Whenever a line in the entries includes the word "trash", copy that line out.

Listed records -
+++

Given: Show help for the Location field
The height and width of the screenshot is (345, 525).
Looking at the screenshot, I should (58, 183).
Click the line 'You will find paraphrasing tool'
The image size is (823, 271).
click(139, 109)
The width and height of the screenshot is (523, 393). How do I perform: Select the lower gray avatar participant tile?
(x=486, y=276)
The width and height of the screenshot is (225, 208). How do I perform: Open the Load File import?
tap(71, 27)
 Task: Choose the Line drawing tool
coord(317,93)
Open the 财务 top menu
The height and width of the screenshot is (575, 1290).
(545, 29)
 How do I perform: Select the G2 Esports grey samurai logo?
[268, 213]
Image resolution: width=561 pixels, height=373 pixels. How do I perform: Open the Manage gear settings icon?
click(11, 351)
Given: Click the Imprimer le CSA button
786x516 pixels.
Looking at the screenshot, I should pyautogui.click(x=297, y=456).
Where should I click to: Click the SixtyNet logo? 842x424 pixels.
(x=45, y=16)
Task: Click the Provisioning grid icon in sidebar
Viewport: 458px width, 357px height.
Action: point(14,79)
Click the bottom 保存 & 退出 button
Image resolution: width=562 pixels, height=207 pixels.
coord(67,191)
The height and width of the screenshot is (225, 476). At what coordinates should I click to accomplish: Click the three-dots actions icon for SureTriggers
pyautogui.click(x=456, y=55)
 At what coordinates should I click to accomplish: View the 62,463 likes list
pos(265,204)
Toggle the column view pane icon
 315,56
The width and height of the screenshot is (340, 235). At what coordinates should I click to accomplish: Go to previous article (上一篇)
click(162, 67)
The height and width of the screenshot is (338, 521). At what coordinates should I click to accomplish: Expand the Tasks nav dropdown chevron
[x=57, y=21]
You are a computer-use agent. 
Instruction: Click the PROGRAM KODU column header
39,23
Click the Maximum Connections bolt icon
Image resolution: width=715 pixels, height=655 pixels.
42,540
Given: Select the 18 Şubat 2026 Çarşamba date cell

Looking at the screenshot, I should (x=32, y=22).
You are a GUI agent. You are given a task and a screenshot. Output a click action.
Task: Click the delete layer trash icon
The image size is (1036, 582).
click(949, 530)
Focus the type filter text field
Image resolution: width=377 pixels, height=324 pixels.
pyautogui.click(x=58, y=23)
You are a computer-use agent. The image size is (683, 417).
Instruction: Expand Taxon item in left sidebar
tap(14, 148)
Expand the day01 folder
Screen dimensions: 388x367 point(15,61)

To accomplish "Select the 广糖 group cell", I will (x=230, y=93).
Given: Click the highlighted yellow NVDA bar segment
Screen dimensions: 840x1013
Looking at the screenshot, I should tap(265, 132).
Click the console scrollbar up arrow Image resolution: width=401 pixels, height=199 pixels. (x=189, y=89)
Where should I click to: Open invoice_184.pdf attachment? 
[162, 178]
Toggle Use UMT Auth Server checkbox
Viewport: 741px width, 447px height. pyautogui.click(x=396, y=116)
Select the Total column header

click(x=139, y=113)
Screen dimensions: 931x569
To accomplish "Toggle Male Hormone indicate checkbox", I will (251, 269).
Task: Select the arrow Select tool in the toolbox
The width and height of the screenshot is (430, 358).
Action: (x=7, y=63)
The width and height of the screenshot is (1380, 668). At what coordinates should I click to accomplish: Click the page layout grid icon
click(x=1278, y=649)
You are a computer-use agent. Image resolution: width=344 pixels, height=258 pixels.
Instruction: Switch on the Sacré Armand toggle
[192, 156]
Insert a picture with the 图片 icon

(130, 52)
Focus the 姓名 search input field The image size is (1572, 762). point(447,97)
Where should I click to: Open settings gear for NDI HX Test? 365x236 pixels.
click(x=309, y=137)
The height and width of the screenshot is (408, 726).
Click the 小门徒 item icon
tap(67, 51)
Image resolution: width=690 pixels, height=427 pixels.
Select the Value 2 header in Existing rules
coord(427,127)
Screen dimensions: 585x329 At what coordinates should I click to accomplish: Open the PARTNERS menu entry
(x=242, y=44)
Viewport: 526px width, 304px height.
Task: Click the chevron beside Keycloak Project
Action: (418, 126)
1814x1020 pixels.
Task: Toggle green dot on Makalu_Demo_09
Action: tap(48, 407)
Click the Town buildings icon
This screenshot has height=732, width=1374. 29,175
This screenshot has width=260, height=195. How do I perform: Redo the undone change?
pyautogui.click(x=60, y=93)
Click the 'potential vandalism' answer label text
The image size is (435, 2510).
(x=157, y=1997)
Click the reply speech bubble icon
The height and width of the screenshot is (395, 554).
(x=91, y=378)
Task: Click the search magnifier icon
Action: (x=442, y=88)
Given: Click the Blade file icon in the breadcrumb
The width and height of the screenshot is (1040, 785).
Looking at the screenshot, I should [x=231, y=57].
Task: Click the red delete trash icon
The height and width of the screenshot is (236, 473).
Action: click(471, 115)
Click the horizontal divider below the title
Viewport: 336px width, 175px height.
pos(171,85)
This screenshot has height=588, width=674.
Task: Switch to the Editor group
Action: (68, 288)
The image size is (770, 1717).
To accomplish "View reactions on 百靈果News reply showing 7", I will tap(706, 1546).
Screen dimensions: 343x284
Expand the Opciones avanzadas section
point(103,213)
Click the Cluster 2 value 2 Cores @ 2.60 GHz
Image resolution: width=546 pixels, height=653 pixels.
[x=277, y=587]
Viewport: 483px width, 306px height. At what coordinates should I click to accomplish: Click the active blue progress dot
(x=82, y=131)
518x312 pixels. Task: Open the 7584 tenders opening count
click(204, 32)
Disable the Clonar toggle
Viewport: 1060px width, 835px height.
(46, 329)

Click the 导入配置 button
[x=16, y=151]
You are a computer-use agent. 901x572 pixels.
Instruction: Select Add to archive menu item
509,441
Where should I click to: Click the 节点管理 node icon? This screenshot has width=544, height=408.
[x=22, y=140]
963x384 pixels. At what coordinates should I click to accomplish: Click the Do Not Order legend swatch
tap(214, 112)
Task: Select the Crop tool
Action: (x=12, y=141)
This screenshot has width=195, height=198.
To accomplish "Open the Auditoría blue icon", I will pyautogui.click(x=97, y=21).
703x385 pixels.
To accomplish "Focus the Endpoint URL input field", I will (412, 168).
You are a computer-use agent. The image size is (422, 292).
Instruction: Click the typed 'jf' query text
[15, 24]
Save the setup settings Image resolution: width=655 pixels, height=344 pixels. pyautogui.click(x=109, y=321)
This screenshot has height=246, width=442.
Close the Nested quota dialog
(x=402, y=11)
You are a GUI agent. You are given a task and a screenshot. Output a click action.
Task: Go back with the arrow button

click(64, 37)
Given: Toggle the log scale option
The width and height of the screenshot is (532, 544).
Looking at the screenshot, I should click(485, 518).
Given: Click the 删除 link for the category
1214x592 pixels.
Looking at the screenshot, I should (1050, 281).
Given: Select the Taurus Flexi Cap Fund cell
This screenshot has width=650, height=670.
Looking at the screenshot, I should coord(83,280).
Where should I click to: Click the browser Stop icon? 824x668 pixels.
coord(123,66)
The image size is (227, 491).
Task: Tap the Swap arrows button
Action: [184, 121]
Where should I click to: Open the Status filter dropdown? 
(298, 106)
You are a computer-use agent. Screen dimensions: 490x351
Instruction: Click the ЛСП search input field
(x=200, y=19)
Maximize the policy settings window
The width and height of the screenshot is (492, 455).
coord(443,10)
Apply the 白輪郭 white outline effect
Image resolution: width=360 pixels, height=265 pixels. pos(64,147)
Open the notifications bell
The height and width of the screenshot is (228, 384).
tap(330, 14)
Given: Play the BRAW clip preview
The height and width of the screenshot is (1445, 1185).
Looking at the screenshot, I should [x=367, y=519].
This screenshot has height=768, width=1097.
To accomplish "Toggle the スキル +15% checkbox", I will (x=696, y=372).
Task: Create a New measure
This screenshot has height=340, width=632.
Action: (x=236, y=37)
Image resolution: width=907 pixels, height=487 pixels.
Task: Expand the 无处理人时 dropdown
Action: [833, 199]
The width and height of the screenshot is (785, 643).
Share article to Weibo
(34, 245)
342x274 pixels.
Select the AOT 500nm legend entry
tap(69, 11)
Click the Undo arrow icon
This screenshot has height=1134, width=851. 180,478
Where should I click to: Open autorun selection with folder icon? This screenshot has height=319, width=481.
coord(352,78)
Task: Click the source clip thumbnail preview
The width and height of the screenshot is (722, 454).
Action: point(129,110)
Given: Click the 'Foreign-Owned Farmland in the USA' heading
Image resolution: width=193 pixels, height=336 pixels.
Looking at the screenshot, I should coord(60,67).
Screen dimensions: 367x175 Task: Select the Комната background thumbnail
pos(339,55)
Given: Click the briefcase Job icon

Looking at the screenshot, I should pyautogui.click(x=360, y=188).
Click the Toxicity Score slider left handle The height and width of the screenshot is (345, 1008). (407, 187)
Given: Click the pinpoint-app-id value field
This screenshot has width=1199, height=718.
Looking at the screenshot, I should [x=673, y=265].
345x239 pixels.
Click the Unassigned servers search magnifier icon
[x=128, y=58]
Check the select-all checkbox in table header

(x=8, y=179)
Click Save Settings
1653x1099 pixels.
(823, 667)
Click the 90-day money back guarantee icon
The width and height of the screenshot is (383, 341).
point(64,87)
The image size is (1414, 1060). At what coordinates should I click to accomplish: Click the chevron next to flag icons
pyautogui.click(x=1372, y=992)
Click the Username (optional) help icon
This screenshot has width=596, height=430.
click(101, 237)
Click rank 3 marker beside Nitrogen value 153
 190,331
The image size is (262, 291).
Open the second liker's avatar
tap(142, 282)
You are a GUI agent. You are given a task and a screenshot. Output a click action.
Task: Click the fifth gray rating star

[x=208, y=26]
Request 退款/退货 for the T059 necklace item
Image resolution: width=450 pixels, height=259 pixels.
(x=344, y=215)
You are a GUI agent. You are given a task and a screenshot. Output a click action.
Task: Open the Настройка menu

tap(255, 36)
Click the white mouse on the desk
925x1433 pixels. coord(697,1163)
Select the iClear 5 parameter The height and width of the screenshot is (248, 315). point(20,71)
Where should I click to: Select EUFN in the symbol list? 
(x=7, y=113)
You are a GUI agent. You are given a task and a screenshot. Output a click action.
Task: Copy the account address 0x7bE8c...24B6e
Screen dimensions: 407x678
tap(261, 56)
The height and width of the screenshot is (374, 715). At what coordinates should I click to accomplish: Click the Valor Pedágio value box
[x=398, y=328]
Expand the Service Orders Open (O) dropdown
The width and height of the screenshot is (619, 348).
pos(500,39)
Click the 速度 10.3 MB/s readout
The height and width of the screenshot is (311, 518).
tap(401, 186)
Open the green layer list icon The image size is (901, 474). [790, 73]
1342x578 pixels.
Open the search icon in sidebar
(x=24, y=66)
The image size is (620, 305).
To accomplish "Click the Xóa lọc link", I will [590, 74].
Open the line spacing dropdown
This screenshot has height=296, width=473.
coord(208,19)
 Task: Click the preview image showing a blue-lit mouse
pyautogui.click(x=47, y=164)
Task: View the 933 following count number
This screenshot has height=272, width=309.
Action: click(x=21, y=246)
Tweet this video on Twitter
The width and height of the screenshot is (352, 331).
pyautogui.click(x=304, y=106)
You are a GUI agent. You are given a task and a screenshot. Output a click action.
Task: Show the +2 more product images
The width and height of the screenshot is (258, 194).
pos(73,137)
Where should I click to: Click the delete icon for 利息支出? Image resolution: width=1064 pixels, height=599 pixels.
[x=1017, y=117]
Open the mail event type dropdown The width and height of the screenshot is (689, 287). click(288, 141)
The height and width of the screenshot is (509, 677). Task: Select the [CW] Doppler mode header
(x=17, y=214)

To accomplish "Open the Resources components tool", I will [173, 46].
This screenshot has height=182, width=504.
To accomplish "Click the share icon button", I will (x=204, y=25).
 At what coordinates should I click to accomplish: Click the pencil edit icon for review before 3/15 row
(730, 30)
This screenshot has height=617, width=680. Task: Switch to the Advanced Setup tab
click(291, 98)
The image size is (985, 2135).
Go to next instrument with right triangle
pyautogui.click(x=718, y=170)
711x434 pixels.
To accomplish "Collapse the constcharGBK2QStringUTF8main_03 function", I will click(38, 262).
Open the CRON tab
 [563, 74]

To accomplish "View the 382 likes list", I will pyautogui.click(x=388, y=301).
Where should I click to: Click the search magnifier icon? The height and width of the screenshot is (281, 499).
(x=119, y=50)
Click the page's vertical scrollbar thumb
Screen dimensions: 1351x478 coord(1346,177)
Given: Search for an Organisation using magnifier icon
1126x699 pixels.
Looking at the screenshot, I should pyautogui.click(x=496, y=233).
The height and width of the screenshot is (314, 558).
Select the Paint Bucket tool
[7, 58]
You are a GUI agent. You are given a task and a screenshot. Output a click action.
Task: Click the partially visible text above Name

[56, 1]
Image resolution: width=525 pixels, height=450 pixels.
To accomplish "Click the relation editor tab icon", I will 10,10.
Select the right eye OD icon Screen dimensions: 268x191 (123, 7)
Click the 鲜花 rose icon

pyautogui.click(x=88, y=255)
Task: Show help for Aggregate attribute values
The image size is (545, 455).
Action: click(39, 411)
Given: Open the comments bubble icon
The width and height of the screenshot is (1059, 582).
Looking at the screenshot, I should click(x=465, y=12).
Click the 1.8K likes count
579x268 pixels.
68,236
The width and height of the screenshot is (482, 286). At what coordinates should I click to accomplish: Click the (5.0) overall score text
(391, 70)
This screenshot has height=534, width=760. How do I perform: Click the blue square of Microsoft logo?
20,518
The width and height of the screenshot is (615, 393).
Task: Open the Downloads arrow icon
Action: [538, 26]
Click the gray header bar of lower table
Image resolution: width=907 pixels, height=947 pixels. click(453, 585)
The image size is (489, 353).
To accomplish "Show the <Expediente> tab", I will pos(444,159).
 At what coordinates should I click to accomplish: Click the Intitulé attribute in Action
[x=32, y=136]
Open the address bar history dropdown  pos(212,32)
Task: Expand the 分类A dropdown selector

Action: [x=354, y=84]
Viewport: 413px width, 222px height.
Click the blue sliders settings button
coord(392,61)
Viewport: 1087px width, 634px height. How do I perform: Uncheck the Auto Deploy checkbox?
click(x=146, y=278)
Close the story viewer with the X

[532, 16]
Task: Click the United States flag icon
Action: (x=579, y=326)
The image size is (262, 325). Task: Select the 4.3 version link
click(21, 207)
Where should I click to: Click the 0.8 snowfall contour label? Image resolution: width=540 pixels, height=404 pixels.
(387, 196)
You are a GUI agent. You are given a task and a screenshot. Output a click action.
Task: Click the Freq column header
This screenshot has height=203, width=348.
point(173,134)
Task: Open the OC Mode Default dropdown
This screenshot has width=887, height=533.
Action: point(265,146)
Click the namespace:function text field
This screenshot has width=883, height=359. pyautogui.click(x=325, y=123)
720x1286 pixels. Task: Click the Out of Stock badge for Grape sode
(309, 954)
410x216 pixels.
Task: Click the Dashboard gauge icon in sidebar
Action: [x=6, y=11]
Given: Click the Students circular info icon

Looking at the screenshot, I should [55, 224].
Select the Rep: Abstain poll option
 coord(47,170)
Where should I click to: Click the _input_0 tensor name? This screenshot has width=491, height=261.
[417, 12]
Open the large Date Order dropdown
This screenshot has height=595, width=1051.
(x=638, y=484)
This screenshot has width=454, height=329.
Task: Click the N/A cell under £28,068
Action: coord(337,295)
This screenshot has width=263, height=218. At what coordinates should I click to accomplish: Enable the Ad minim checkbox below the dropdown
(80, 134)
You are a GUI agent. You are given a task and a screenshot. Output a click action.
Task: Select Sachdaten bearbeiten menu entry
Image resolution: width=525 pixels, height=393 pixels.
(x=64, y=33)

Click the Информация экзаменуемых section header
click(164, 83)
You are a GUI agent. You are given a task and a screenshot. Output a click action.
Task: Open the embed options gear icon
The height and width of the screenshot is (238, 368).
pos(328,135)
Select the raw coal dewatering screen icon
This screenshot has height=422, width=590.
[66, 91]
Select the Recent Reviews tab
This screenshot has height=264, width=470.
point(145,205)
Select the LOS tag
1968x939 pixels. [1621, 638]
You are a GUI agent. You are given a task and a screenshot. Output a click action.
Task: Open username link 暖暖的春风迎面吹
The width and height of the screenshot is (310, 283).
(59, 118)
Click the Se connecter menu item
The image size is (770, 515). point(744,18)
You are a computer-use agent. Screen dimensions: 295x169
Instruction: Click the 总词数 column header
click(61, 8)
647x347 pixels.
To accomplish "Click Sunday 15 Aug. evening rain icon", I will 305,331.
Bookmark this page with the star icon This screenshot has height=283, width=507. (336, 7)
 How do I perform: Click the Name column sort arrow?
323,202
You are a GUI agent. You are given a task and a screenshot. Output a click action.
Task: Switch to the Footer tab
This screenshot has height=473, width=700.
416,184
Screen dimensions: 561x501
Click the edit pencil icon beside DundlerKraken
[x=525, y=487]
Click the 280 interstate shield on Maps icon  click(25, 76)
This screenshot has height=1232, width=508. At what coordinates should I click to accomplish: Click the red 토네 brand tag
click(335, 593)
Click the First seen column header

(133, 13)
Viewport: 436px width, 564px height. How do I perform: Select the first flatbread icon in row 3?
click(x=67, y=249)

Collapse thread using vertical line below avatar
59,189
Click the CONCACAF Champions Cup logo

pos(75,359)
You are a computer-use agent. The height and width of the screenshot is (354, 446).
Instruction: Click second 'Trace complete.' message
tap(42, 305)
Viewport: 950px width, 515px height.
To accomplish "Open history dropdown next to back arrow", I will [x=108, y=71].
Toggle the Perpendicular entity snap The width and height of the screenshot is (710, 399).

+++

Written reply -
Task: Click the delete layer trash icon
Task: Click the red delete trash icon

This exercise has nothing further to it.